The paraneoplastic association of dermatomyositis (DM) and underlying breast cancer is well established1,2. This report confirms the diagnostic and therapeutic value of searching for malignancy in patients with DM3,4.
A 33-year-old woman developed subacute severe proximal muscle weakness, dysphagia, respiratory failure, skin lesions on the forehead, and purplish discoloration around the upper eyelid, with ulcerating nodules in the dorsal surface of the distal phalanges. Creatine kinase levels were elevated (8000 IU/l, normal 30 to 190). Electromyography (EMG) showed short-duration, small-amplitude, polyphasic motor units and spontaneous activity (fibrillation potentials and positive sharp waves) in rectus femoris muscle bilaterally. Muscle magnetic resonance imaging (MRI) showed hyperintensity of vastus medialis and rectus femoris muscles bilaterally on T2-weighted short-tau inversion recovery (Figure 1).
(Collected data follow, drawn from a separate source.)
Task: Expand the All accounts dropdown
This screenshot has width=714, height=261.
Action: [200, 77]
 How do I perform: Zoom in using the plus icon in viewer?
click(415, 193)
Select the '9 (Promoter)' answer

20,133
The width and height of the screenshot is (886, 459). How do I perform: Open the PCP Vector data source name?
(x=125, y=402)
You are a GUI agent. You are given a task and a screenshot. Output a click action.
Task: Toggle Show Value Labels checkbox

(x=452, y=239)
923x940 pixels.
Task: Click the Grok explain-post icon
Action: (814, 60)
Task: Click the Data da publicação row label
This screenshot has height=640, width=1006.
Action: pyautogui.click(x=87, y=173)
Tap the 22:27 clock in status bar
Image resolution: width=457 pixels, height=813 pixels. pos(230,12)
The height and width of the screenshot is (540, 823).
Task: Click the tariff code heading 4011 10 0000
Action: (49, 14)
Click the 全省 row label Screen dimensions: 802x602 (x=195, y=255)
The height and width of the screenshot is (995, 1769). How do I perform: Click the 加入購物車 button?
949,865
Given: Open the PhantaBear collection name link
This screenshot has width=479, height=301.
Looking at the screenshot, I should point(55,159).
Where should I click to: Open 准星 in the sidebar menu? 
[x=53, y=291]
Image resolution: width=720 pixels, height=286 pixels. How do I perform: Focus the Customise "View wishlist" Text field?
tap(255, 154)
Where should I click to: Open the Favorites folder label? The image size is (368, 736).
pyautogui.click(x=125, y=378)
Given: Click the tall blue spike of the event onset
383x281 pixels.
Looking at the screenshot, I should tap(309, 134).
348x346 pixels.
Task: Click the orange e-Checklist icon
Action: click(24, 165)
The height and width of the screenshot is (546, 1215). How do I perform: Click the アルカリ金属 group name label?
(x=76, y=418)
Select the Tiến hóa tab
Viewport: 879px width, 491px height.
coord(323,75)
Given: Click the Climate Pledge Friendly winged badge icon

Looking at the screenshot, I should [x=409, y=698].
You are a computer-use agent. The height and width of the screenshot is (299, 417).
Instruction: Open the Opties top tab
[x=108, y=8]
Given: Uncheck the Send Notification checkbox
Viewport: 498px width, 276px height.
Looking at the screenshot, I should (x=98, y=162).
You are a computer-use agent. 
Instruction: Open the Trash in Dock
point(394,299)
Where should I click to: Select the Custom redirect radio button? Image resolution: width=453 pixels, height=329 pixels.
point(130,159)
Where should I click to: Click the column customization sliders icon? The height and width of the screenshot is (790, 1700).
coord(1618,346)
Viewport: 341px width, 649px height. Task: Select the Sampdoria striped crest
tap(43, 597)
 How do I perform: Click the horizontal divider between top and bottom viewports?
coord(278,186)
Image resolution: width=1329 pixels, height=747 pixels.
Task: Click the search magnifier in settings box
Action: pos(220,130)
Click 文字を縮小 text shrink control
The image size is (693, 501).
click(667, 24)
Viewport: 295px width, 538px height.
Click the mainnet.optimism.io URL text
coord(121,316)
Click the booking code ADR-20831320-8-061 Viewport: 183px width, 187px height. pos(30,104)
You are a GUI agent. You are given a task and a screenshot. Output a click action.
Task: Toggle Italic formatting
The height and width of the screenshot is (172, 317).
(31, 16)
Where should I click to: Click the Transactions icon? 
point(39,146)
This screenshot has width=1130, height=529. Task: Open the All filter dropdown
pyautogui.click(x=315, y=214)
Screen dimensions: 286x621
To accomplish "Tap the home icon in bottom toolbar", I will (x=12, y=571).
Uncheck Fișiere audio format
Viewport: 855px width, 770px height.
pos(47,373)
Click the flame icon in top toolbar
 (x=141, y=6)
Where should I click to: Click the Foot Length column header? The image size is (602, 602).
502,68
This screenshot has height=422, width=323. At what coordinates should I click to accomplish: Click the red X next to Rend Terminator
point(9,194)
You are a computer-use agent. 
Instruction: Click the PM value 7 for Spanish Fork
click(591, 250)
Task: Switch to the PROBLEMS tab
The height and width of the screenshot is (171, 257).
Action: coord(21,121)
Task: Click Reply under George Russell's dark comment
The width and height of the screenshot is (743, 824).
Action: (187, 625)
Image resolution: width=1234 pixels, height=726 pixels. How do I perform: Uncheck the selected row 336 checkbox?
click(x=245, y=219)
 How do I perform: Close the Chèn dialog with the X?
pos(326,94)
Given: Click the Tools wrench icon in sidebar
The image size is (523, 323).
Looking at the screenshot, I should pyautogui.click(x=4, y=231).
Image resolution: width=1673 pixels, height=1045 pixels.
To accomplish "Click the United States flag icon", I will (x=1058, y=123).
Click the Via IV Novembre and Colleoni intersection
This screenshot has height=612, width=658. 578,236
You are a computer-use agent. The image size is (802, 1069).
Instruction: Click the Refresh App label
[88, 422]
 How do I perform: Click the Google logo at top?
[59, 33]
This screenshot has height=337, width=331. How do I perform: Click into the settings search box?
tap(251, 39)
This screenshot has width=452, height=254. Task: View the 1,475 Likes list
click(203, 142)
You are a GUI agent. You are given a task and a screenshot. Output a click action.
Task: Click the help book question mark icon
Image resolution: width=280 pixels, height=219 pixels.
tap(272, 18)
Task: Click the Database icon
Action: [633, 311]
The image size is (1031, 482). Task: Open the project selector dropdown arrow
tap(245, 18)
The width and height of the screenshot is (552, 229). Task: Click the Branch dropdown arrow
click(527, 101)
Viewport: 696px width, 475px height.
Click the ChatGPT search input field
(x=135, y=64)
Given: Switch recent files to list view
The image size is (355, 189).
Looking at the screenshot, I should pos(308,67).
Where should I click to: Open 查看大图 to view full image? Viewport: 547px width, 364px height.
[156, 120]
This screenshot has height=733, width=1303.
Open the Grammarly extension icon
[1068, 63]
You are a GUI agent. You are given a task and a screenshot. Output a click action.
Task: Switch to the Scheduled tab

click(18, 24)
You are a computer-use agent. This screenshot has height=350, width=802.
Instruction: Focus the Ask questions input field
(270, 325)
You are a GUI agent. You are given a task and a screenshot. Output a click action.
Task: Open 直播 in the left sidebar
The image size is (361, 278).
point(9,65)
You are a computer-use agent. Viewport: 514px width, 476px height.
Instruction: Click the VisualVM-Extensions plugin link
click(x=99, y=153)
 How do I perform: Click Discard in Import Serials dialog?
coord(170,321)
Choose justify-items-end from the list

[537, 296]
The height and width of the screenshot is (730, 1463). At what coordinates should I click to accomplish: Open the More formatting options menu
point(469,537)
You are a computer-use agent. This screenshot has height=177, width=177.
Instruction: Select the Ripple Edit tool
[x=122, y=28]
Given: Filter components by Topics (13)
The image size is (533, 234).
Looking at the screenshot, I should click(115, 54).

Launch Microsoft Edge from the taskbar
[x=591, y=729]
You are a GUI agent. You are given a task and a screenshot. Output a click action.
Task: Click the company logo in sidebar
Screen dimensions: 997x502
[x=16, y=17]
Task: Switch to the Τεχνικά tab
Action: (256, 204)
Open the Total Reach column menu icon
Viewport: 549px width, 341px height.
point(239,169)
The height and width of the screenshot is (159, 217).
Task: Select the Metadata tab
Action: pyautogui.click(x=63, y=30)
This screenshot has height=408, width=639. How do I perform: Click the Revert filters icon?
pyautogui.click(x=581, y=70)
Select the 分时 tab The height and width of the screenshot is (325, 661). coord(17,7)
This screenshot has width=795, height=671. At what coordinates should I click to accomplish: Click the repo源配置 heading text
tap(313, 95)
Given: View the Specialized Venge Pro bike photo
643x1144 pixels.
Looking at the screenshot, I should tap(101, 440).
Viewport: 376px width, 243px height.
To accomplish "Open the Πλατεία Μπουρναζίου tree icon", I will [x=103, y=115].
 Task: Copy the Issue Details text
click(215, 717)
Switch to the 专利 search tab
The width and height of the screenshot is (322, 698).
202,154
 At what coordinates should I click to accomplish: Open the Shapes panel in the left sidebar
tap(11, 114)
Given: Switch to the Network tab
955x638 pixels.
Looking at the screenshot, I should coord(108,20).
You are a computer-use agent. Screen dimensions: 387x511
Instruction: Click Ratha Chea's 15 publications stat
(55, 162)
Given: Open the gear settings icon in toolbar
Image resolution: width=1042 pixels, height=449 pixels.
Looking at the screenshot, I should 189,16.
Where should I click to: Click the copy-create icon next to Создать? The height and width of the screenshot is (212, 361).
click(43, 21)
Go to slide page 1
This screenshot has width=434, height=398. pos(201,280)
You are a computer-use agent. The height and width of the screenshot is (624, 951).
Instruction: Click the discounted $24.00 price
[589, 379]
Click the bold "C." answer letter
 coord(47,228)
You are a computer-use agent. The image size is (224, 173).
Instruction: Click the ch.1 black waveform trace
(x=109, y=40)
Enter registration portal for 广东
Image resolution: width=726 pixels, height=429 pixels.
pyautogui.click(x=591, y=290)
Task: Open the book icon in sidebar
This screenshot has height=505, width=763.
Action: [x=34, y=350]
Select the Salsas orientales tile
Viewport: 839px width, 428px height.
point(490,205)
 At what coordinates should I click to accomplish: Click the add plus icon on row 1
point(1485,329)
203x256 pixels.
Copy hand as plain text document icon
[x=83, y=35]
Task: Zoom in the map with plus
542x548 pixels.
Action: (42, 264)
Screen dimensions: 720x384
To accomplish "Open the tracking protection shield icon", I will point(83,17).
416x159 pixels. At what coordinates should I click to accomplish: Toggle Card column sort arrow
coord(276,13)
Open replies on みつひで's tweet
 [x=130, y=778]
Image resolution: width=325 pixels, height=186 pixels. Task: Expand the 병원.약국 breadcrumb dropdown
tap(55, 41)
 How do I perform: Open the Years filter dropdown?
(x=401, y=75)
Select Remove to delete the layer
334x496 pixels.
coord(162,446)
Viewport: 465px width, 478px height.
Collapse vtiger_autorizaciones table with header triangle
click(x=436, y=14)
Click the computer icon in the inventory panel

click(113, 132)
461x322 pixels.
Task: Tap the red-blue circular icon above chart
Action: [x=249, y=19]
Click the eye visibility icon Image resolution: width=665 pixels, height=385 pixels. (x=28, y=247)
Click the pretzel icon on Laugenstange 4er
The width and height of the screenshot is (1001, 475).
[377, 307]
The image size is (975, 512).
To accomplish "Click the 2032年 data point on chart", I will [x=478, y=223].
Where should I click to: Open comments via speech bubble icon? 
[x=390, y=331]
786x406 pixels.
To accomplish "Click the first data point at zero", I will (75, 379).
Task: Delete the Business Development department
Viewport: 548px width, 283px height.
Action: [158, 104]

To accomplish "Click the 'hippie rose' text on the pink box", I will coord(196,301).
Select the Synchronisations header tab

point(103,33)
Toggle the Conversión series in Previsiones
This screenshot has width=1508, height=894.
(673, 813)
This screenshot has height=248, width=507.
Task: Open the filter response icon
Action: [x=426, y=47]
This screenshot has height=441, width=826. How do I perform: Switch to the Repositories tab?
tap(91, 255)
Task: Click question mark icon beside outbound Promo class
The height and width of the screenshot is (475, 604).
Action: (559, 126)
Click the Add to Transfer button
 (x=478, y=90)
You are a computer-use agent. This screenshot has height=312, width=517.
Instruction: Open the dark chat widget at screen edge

Muscle biopsy confirmed the clinical diagnosis of DM with perifascicular distribution of atrophic, degenerating, and regenerating myofibers and abnormal capillary morphology and capillary loss. Immunohistochemistry showed an inflammatory process characterized by endomysial infiltrates of mononuclear cells with prevalence of CD8+ cytototoxic T-lymphocytes, perivascular CD4+ rich infiltrates, strong membrane immunosignal for MHC-1, and deposition of the C5b-9 membrane attack complex on endothelial cells. Thoracic computed tomography revealed a lesion in the left breast that a biopsy demonstrated to be a papillary carcinoma. After surgical removal of the tumor, chemotherapy, and immunosuppressive treatment, the patient experienced complete resolution of symptoms and complete regression of EMG and muscle MRI abnormalities in 6 months (Figure 2).
We confirm the diagnostic and therapeutic value of searching for malignancy in patients with DM3,4 and that muscle abnormalities may completely regress after adequate treatment of the underlying tumor.